Dopo la diffusione della dichiarazione ufficiale, Musa Abu Marzouk, alto funzionario dell’ufficio politico di Hamas, ha dichiarato a Al Jazeera: «La priorità è fermare la guerra e il massacro e, da questa prospettiva, abbiamo risposto positivamente al piano». E poi: «La consegna degli ostaggi e dei corpi entro 72 ore è teorica e irrealistica nelle attuali circostanze […] Noi abbiamo concordato a livello nazionale di affidare la gestione di Gaza a individui indipendenti, affidando all’Autorità Nazionale Palestinese la responsabilità di questo.
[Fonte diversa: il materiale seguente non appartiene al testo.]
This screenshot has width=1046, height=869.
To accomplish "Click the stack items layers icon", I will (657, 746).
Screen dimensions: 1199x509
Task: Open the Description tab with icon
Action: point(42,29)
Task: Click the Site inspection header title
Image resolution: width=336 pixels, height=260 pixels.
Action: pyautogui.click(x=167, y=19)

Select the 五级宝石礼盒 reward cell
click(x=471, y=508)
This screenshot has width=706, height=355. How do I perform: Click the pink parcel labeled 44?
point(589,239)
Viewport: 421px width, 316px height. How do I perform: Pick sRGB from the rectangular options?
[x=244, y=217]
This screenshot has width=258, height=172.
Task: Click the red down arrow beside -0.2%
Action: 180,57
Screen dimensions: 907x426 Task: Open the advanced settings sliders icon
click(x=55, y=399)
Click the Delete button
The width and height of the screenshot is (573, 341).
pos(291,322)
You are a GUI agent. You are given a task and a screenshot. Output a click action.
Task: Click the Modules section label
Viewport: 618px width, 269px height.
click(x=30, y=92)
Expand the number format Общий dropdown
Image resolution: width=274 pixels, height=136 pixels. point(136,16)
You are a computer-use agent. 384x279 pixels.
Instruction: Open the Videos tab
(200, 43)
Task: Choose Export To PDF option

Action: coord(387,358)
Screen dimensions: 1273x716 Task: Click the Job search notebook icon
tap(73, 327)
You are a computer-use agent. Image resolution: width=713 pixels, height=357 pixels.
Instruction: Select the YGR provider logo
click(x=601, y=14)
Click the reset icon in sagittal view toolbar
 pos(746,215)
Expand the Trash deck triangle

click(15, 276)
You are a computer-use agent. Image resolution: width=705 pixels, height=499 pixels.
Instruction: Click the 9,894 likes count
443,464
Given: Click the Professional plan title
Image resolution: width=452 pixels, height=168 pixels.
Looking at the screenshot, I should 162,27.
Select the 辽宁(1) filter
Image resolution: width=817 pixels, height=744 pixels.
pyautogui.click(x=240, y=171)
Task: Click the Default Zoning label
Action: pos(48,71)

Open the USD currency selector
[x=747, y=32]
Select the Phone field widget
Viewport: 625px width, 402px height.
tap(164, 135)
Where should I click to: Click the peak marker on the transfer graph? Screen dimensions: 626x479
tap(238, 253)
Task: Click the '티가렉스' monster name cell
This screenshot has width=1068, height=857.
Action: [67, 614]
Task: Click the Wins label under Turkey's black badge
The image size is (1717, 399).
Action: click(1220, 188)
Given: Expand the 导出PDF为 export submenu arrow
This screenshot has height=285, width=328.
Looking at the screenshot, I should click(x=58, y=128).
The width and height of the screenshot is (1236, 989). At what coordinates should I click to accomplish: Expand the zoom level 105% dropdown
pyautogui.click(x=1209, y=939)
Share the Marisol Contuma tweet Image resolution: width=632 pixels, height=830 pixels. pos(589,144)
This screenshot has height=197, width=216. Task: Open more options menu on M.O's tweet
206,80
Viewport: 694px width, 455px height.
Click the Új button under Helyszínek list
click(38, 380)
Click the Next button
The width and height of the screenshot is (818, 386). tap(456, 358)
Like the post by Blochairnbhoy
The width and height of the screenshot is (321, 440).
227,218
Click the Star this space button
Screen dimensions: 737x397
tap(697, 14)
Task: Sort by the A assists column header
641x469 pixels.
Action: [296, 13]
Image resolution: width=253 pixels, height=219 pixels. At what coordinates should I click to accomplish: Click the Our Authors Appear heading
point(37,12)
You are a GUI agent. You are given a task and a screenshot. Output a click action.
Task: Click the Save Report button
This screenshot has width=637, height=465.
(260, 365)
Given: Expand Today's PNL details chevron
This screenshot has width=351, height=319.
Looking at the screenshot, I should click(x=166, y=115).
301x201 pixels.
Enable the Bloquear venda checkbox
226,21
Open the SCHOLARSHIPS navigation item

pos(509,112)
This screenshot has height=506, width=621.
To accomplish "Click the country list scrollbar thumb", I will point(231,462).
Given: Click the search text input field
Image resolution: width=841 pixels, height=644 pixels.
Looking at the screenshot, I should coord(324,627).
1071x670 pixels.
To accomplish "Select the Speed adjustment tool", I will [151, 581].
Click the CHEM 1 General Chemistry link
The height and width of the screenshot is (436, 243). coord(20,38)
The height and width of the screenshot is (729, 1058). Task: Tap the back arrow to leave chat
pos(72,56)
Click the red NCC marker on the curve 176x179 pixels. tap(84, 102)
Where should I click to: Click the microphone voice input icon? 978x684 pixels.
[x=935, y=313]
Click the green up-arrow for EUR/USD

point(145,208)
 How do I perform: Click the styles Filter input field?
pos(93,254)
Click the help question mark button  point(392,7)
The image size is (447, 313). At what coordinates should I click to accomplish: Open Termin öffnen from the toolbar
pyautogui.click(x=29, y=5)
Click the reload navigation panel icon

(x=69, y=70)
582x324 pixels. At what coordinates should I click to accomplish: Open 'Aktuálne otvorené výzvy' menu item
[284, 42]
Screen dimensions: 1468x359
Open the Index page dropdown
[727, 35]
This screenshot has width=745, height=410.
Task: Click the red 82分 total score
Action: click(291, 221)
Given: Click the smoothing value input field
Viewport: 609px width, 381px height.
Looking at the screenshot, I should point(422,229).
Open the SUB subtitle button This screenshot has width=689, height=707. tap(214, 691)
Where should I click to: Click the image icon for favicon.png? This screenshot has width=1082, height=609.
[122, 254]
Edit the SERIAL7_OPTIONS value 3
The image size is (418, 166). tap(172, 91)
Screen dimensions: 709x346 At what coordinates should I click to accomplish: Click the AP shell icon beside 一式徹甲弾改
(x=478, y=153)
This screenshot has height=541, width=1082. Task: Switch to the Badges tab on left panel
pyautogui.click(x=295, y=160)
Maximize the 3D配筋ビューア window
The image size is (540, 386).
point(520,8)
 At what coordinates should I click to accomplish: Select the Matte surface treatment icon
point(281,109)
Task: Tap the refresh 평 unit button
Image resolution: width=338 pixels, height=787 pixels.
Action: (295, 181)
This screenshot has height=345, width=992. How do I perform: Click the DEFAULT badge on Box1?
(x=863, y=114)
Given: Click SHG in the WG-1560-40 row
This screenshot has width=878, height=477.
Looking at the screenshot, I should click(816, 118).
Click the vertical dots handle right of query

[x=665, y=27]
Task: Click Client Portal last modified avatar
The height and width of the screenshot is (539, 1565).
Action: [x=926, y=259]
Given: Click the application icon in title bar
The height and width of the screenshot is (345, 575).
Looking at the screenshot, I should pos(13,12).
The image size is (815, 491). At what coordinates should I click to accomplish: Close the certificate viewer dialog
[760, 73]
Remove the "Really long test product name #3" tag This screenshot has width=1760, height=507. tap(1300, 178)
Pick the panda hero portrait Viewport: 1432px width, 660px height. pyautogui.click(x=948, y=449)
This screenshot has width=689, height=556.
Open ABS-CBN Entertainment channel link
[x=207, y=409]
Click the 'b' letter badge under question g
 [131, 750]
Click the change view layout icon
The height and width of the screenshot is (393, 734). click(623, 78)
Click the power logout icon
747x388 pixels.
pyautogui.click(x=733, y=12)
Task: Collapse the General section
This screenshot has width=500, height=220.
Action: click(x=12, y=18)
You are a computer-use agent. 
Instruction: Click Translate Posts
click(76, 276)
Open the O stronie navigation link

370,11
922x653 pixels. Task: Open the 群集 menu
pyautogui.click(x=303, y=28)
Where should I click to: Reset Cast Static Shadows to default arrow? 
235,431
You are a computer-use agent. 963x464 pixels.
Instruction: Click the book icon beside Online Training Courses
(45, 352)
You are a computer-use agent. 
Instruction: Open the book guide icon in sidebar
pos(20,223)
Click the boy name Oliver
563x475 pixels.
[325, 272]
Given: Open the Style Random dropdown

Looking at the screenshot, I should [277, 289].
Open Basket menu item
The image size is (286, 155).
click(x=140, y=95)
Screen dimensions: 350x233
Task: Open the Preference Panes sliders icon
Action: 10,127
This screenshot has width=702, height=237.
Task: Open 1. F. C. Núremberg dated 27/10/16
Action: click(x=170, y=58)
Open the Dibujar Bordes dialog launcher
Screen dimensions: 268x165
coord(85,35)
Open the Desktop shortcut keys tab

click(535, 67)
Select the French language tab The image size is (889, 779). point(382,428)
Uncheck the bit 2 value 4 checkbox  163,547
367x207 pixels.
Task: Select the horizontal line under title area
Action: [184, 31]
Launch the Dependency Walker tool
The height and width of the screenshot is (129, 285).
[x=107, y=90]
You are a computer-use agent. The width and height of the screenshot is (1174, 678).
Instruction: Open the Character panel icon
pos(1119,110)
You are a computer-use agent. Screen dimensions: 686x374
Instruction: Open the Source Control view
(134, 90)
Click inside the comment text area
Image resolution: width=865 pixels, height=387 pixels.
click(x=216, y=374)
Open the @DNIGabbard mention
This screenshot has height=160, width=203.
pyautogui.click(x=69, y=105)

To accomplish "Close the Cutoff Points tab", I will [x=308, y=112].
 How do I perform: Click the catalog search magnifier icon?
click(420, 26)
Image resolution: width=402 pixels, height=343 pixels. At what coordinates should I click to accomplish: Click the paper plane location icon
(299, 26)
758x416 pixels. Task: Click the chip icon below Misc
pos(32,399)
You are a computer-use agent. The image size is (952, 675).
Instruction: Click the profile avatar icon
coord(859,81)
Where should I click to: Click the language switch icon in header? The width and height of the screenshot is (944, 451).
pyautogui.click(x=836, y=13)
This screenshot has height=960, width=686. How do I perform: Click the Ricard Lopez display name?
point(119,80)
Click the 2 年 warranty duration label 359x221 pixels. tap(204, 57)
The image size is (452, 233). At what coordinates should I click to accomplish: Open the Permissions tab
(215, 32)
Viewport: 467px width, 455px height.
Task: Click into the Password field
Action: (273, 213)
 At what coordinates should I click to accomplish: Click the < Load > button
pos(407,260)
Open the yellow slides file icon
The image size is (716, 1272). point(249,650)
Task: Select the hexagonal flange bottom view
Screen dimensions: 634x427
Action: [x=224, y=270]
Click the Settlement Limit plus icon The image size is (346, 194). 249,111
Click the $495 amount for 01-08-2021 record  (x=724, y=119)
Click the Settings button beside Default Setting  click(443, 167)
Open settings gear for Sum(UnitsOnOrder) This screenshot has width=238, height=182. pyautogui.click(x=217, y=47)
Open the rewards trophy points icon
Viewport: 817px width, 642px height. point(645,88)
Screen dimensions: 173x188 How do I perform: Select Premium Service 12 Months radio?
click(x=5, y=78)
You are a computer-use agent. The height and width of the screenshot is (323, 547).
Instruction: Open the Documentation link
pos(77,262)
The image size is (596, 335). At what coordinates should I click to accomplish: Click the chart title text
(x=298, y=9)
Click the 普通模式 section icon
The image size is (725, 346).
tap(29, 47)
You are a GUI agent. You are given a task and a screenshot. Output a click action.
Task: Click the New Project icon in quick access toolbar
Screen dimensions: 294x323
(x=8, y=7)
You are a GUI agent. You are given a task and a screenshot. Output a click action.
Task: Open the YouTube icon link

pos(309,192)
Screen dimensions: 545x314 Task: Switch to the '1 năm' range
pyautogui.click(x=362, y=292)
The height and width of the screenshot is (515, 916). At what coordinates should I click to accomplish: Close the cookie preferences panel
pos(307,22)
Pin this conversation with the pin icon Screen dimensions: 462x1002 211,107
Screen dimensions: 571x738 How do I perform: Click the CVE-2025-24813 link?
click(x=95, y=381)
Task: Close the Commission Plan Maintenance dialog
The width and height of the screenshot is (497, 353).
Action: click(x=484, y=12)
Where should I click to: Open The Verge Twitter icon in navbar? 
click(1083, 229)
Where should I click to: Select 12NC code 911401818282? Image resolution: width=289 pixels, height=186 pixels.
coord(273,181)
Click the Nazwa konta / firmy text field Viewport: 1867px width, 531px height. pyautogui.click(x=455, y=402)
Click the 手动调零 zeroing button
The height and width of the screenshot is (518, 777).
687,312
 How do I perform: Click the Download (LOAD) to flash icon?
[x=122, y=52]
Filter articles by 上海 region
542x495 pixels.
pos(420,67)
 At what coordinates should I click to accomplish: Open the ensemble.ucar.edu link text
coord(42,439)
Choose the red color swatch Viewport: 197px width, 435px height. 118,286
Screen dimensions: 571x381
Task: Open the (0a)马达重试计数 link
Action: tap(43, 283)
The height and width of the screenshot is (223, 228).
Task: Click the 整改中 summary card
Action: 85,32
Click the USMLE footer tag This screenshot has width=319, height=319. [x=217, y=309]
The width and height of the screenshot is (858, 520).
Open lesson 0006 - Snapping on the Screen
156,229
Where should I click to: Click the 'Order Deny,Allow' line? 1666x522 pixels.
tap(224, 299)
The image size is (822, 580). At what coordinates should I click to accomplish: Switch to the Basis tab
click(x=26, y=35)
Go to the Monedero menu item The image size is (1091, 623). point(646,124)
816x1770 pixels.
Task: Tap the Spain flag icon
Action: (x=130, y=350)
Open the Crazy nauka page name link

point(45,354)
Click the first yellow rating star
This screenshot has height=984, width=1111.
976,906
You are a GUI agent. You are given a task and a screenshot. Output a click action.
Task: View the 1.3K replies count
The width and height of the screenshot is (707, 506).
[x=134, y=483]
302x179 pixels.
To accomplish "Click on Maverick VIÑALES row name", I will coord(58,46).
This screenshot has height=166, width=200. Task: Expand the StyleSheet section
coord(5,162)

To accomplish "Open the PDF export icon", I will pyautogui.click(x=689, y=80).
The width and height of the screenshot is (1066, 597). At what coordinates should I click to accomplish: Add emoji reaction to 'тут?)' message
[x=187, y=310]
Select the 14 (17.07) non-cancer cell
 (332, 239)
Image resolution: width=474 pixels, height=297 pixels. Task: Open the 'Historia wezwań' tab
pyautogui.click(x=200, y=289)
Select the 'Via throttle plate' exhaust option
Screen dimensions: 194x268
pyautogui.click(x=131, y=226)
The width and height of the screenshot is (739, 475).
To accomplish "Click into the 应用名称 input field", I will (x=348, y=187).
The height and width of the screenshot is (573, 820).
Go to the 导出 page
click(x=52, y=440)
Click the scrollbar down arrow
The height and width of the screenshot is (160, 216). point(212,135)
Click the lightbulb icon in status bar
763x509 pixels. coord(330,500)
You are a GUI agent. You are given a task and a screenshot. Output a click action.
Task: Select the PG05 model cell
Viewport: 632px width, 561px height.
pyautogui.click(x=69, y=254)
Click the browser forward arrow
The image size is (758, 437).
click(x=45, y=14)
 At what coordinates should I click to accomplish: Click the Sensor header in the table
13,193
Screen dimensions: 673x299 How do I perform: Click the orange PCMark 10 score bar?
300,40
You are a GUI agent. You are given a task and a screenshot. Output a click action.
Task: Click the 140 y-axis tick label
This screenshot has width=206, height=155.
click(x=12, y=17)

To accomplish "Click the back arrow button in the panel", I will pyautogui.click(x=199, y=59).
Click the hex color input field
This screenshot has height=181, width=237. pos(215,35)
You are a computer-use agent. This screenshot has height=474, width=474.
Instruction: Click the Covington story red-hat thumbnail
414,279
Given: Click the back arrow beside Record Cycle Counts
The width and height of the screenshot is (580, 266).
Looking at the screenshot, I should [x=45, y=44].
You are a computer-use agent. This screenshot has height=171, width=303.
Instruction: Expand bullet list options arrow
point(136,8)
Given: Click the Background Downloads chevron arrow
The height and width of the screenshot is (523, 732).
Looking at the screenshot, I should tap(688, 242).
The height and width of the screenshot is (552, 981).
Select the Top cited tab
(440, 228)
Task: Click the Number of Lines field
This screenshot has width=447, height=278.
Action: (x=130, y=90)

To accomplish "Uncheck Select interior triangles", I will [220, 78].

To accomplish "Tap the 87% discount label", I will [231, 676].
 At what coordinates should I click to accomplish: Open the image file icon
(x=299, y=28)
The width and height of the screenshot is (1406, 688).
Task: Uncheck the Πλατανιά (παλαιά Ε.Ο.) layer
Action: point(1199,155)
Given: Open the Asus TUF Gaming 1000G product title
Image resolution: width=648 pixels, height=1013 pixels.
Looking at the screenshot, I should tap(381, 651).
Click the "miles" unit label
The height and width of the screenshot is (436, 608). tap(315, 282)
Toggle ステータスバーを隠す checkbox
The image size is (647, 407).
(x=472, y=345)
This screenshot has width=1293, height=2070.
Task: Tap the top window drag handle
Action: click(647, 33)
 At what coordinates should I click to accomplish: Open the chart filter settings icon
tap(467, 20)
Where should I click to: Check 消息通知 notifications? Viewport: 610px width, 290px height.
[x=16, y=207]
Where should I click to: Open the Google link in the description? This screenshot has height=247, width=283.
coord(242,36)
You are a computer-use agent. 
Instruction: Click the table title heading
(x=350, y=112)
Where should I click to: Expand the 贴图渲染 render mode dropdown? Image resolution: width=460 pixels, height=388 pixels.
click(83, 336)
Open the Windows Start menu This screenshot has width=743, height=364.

Definire il futuro del popolo è una questione nazionale, e Hamas non può decidere da sola». 

Lunghi giri di parole che, secondo chi scrive, potrebbero avvalorare la tesi secondo cui Hamas – vista la mala parata – ora starebbe solo cercando di guadagnare più tempo possibile per riorganizzarsi e ripiegare, forse in Cisgiordania forse in Pakistan, come questo giornale ha riportato negli ultimi giorni.
A ben vedere, infatti, Hamas accetta in modo esplicito – e senza problemi – l’unica parte dell’accordo che torna a suo totale vantaggio: la liberazione degli ostaggi (una cosa che “non costa nulla”) contro il ritorno a casa di centinaia e centinaia di compagni terroristi.